Question

Evaluate -2(-2)^-2

Answer

**step1** Understanding the expression

The expression given is $$-2(-2)^{-2}$$. This means we need to multiply the number -2 by the result of -2 raised to the power of -2.

**step2** Identifying the order of operations

According to the standard order of operations (often remembered as PEMDAS or BODMAS), we must first evaluate expressions with exponents before performing multiplication. So, our first step is to calculate the value of $$(-2)^{-2}$$.

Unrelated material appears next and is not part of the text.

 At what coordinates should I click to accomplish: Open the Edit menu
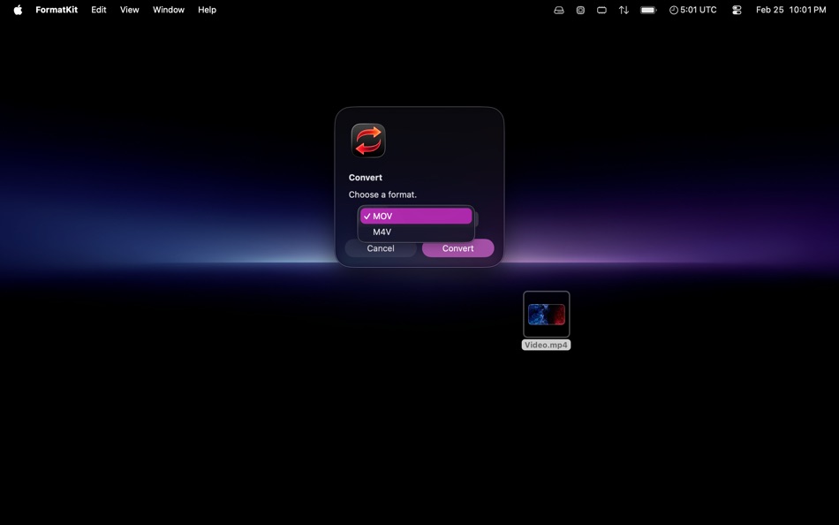pyautogui.click(x=98, y=10)
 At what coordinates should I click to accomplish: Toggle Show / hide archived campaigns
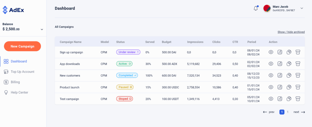click(291, 32)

**step3** Evaluating the exponent: Understanding negative powers

When a number is raised to a negative power, it means we take the reciprocal of the number raised to the positive version of that power. For example, if we have $$a^{-n}$$, it is equal to $$\frac{1}{a^n}$$.
Following this rule, $$(-2)^{-2}$$ is equal to $$\frac{1}{(-2)^2}$$.

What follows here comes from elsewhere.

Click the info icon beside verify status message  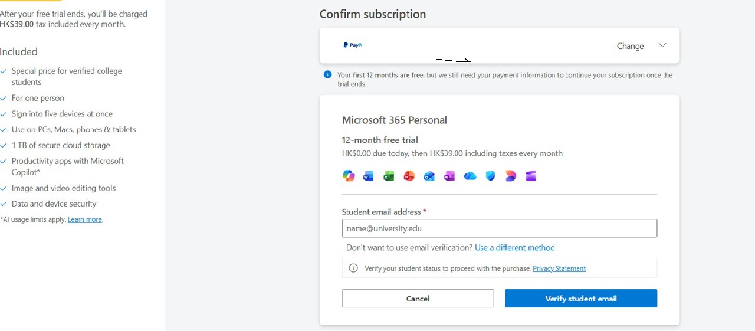coord(353,268)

**step4** Evaluating the positive exponent

Now, we need to calculate the value of $$(-2)^2$$. This means multiplying -2 by itself: $$-2 \times -2$$.
When we multiply two negative numbers together, the result is a positive number.
So, $$(-2) \times (-2) = 4$$.

**step5** Substituting the exponent result back

From Step 4, we found that $$(-2)^2 = 4$$.
Now we substitute this value back into our expression from Step 3:
$$(-2)^{-2} = \frac{1}{4}$$.

**step6** Performing the multiplication

The original expression was $$-2(-2)^{-2}$$. We have now determined that $$(-2)^{-2}$$ is equal to $$\frac{1}{4}$$.
So, we need to perform the multiplication: $$-2 \times \frac{1}{4}$$.
To multiply a whole number by a fraction, we can multiply the whole number by the numerator and keep the same denominator:
$$-2 \times \frac{1}{4} = \frac{-2 \times 1}{4} = \frac{-2}{4}$$.

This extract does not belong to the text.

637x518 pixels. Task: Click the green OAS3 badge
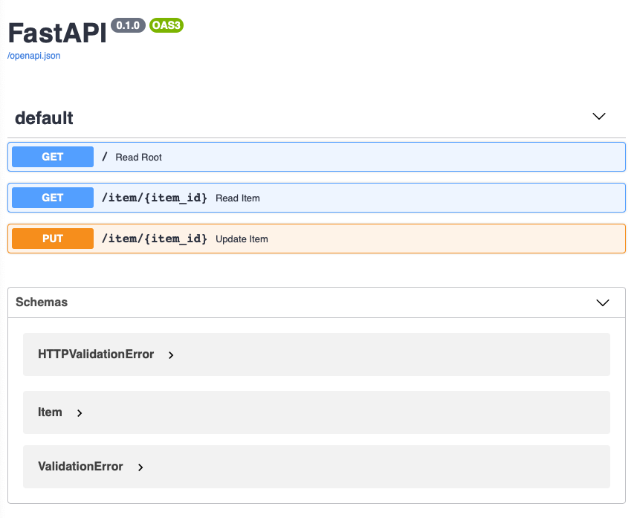coord(166,25)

**step7** Simplifying the fraction

The fraction $$\frac{-2}{4}$$ can be simplified. We look for the greatest common factor (GCF) of the numerator (2, ignoring the negative sign for GCF calculation) and the denominator (4). The GCF of 2 and 4 is 2.
We divide both the numerator and the denominator by 2:
Numerator: $$-2 \div 2 = -1$$
Denominator: $$4 \div 2 = 2$$
So, the simplified fraction is $$\frac{-1}{2}$$.